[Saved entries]
▽

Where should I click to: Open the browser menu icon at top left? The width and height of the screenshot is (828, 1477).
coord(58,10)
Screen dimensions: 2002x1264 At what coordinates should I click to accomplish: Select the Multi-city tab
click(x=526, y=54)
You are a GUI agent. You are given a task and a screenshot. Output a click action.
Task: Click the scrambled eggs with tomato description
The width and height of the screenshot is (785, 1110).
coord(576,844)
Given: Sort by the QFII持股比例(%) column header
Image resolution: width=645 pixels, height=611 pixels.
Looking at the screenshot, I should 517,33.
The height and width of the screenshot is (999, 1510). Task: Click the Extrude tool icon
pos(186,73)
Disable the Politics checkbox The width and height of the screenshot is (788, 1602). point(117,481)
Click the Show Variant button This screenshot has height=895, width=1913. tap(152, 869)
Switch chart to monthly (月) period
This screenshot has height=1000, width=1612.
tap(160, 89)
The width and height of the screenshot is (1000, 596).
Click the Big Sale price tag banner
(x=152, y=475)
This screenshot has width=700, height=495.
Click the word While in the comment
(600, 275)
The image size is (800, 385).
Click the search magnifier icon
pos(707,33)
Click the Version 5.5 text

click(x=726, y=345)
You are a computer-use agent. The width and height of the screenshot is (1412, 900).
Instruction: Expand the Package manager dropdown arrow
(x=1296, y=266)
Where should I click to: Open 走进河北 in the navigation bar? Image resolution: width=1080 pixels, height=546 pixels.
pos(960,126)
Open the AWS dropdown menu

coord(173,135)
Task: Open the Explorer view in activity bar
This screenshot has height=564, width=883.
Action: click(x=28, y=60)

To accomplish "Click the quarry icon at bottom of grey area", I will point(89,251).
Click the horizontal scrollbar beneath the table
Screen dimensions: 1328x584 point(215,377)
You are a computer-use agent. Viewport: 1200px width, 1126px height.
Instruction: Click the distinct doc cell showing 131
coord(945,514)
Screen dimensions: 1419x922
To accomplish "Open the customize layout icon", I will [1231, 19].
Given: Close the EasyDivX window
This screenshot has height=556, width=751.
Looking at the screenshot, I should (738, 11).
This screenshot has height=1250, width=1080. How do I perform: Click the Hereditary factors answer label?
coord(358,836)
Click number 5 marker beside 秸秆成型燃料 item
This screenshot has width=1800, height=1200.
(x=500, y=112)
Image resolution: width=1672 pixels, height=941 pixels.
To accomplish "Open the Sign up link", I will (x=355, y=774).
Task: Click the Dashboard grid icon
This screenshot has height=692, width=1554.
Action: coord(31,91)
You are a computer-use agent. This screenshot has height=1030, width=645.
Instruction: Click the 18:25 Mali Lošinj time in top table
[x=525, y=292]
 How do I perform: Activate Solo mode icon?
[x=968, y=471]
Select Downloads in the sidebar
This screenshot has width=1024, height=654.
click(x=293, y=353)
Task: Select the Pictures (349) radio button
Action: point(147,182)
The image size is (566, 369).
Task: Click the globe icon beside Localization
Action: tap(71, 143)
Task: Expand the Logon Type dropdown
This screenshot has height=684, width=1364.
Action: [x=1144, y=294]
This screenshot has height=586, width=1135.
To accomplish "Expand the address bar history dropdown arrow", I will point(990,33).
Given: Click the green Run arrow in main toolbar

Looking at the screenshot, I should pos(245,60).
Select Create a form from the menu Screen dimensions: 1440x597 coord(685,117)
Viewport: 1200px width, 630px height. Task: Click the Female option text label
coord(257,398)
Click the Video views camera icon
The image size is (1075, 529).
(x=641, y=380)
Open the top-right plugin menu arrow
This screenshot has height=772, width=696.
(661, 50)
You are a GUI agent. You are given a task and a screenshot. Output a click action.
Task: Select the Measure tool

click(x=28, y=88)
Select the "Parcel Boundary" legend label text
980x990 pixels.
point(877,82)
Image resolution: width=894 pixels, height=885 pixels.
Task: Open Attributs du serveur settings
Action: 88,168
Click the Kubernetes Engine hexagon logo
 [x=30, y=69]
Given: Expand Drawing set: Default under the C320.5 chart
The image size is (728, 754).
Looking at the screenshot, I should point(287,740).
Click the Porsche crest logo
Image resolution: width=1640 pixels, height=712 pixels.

△

## [YOUR INSTRUCTIONS]
Which lines in the data above hold the string "will"? Show each one.

## [TASK RESPONSE]
To accomplish "Click the quarry icon at bottom of grey area", I will point(89,251).
To accomplish "Open the customize layout icon", I will [1231, 19].
To accomplish "Open the Sign up link", I will (x=355, y=774).
To accomplish "Expand the address bar history dropdown arrow", I will point(990,33).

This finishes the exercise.